[WORK TO BE COMPLETED] Could you rewrite the rows below as a numbered list, starting with the very first row and going on through the line containing "Looking at the screenshot, I should click(x=339, y=300)." (that line included), with blank lines left out?

——————————

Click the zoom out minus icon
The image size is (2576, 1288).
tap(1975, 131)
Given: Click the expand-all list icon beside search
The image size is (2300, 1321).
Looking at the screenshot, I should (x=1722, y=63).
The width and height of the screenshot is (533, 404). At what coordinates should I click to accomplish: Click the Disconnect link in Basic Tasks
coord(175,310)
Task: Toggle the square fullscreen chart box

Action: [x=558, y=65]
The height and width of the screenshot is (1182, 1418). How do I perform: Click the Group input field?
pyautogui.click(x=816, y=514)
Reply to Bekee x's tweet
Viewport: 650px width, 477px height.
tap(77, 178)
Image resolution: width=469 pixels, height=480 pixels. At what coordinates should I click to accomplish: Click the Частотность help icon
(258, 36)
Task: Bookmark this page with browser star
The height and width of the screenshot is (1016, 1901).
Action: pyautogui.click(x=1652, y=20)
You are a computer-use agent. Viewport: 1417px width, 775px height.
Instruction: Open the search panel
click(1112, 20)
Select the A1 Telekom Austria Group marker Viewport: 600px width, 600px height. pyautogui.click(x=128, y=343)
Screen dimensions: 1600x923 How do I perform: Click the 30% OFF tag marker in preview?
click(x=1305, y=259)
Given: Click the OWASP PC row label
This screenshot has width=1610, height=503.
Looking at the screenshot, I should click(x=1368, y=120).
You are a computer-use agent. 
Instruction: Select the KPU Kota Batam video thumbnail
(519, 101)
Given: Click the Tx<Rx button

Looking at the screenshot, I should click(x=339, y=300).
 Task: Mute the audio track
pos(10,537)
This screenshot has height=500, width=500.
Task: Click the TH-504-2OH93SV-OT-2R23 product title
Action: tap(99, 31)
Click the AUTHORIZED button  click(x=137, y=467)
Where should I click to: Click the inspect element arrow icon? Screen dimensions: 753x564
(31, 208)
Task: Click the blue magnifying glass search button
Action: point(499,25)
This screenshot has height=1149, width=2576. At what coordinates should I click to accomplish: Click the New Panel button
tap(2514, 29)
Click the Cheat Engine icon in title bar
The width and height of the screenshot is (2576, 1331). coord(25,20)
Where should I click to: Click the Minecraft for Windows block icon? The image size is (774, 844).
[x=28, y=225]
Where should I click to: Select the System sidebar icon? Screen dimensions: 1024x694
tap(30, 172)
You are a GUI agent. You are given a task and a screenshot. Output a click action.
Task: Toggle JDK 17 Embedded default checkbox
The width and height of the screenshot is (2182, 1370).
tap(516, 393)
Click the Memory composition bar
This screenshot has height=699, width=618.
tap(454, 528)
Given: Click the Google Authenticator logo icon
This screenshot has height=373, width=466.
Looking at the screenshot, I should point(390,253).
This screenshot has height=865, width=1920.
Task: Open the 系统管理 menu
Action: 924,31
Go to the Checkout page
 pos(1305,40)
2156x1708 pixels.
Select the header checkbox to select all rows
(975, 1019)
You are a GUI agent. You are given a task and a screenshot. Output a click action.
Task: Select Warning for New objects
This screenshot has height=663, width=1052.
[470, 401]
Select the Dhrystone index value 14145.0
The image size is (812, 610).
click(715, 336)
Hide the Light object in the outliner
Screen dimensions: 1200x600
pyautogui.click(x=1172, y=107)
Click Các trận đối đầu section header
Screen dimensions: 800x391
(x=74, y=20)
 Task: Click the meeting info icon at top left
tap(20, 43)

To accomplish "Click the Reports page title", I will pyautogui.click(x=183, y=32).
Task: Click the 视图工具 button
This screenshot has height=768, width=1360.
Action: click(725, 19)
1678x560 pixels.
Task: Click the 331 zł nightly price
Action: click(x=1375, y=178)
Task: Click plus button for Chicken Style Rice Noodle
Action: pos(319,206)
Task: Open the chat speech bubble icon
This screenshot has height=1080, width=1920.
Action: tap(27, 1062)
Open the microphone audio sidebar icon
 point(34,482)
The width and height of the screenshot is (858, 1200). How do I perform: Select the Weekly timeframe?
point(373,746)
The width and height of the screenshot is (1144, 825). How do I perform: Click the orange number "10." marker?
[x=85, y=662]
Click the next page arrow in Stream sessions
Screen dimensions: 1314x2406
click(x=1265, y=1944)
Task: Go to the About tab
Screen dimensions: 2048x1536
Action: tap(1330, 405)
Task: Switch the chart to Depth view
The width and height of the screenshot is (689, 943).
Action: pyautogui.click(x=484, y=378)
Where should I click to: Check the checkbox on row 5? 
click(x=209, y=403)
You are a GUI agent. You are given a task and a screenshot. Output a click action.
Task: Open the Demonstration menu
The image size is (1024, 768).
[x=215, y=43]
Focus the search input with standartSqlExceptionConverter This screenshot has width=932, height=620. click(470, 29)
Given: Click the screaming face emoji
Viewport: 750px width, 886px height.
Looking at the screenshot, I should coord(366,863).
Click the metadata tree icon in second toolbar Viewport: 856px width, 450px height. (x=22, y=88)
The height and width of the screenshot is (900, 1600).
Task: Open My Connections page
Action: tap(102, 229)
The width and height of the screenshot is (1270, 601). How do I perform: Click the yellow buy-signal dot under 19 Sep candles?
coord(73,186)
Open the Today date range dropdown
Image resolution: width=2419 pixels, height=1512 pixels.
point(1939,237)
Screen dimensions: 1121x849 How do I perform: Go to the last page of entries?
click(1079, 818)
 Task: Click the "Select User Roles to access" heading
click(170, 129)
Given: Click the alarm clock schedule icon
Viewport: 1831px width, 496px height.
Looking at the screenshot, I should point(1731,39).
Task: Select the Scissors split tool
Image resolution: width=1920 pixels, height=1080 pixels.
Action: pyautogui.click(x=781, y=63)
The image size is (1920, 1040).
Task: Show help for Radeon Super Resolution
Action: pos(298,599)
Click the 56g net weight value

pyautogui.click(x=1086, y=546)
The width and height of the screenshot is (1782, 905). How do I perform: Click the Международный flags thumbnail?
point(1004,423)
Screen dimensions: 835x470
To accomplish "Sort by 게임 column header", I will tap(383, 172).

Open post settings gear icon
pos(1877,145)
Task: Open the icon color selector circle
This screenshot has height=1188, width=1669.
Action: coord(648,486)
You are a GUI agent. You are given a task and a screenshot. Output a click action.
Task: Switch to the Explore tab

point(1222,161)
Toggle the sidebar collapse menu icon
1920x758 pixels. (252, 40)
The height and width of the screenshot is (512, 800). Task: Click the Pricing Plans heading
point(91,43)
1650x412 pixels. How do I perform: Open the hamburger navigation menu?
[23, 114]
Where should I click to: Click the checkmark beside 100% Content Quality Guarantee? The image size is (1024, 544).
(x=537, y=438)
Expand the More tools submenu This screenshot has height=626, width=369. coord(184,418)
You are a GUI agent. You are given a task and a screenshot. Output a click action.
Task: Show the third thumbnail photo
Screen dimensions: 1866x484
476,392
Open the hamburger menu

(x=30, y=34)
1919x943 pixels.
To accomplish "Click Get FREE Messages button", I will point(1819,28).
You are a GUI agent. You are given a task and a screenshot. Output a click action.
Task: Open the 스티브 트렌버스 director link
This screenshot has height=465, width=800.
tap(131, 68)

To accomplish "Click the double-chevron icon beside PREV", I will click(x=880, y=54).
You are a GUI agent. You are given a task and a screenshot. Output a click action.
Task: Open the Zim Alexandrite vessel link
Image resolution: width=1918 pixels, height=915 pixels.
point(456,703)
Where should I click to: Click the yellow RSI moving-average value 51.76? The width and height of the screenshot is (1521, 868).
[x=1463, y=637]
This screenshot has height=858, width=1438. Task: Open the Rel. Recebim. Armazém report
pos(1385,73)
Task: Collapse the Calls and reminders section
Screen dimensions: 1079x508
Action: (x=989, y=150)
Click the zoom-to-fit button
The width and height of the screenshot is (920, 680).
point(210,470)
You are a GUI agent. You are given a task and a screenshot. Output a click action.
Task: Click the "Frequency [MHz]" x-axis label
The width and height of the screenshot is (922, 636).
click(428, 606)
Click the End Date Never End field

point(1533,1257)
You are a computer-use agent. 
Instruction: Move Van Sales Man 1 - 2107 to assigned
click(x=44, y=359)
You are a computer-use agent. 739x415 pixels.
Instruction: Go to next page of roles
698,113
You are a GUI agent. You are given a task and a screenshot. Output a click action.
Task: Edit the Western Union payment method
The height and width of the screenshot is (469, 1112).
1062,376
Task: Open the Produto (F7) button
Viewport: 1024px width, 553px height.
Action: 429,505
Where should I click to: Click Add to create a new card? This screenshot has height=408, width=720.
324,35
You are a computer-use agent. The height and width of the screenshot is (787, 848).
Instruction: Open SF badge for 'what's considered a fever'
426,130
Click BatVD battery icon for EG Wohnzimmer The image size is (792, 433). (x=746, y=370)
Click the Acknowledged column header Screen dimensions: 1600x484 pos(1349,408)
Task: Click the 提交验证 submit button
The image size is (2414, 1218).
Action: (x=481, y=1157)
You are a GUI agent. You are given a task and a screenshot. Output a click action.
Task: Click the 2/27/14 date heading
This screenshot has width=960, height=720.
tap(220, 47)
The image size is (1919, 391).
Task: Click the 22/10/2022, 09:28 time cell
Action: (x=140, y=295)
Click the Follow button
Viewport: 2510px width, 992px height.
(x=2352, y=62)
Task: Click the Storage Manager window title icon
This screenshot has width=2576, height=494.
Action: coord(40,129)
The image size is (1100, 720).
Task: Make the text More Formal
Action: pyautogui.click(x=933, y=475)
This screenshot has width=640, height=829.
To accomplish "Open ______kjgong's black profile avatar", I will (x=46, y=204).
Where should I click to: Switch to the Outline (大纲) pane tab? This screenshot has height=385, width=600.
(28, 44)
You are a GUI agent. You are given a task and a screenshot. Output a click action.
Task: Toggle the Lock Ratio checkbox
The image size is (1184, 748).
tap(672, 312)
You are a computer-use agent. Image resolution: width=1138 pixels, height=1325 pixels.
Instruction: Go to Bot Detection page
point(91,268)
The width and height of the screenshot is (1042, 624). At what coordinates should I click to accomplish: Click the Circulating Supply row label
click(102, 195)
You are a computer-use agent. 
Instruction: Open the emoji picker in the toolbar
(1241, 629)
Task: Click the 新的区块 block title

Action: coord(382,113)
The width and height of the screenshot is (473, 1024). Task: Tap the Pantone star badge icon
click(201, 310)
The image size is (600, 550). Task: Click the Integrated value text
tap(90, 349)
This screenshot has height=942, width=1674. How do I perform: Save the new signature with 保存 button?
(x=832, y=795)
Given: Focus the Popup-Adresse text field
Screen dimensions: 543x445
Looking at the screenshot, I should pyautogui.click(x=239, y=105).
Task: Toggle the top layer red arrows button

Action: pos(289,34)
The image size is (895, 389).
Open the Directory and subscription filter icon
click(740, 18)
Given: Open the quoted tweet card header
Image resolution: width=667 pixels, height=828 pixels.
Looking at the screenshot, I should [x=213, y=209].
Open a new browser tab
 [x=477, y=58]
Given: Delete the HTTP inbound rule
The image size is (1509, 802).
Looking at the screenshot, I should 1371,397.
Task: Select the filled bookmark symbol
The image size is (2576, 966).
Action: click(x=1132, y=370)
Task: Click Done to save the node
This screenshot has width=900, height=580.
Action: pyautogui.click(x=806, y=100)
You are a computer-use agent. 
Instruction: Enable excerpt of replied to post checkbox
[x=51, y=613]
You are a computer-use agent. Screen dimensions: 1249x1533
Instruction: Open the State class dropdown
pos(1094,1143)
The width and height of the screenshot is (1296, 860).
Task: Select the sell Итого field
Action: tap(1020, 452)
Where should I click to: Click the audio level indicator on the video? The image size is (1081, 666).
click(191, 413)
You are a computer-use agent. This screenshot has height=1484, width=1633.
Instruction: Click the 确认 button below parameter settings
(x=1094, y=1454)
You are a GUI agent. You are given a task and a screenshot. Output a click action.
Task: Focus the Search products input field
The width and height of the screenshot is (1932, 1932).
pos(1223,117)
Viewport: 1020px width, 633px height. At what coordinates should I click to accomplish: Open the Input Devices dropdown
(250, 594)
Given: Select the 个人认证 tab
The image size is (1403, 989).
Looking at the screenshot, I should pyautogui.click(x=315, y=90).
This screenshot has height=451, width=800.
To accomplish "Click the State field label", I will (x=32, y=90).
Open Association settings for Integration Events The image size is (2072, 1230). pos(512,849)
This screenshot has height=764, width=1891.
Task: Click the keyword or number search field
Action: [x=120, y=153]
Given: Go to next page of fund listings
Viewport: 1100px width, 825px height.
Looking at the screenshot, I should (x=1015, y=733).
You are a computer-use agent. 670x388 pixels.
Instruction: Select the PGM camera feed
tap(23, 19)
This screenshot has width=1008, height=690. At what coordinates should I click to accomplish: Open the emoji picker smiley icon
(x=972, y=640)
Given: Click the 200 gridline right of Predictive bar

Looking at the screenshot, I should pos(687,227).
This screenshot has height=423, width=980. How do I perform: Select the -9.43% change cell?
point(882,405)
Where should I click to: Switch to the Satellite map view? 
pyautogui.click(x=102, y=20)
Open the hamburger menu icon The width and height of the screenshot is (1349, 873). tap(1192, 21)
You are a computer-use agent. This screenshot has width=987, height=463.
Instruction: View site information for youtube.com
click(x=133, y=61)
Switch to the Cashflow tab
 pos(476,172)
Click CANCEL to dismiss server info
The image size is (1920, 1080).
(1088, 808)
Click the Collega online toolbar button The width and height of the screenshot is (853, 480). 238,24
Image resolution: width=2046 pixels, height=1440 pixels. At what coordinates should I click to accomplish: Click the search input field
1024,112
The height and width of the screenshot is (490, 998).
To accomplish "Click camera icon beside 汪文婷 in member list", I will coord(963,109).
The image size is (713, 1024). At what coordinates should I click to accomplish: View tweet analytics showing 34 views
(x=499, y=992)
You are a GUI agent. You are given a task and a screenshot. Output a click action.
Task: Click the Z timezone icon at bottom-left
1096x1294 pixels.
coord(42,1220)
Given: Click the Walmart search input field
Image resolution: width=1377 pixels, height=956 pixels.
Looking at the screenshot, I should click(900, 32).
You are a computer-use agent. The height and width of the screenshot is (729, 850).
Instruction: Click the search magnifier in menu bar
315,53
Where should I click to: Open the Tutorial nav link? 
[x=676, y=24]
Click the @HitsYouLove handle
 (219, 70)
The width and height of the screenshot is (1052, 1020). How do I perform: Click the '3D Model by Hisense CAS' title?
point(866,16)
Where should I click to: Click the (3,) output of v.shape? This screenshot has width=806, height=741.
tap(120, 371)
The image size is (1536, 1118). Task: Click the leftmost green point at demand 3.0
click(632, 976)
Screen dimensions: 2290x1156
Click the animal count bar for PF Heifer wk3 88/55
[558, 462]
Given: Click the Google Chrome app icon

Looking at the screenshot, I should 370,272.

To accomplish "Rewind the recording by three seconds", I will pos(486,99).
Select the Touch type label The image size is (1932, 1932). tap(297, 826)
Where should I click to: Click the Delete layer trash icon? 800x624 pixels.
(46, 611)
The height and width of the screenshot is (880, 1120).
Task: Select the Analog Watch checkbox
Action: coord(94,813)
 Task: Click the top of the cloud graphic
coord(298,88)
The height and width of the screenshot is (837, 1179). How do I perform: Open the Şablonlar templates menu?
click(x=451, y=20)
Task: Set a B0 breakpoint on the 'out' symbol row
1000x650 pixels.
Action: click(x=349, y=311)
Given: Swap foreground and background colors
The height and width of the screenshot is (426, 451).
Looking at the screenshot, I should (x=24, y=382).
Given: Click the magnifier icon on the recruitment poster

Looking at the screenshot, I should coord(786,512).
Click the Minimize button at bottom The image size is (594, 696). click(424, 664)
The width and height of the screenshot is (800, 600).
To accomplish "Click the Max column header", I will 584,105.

——————————

[EXERCISE SOLUTION]
1. Click the zoom out minus icon
2. The image size is (2576, 1288).
3. tap(1975, 131)
4. Given: Click the expand-all list icon beside search
5. The image size is (2300, 1321).
6. Looking at the screenshot, I should (x=1722, y=63).
7. The width and height of the screenshot is (533, 404). At what coordinates should I click to accomplish: Click the Disconnect link in Basic Tasks
8. coord(175,310)
9. Task: Toggle the square fullscreen chart box
10. Action: [x=558, y=65]
11. The height and width of the screenshot is (1182, 1418). How do I perform: Click the Group input field?
12. pyautogui.click(x=816, y=514)
13. Reply to Bekee x's tweet
14. Viewport: 650px width, 477px height.
15. tap(77, 178)
16. Image resolution: width=469 pixels, height=480 pixels. At what coordinates should I click to accomplish: Click the Частотность help icon
17. (258, 36)
18. Task: Bookmark this page with browser star
19. The height and width of the screenshot is (1016, 1901).
20. Action: pyautogui.click(x=1652, y=20)
21. You are a computer-use agent. Viewport: 1417px width, 775px height.
22. Instruction: Open the search panel
23. click(1112, 20)
24. Select the A1 Telekom Austria Group marker Viewport: 600px width, 600px height. pyautogui.click(x=128, y=343)
25. Screen dimensions: 1600x923 How do I perform: Click the 30% OFF tag marker in preview?
26. click(x=1305, y=259)
27. Given: Click the OWASP PC row label
28. This screenshot has width=1610, height=503.
29. Looking at the screenshot, I should click(x=1368, y=120).
30. You are a computer-use agent. 
31. Instruction: Select the KPU Kota Batam video thumbnail
32. (519, 101)
33. Given: Click the Tx<Rx button
34. Looking at the screenshot, I should click(x=339, y=300).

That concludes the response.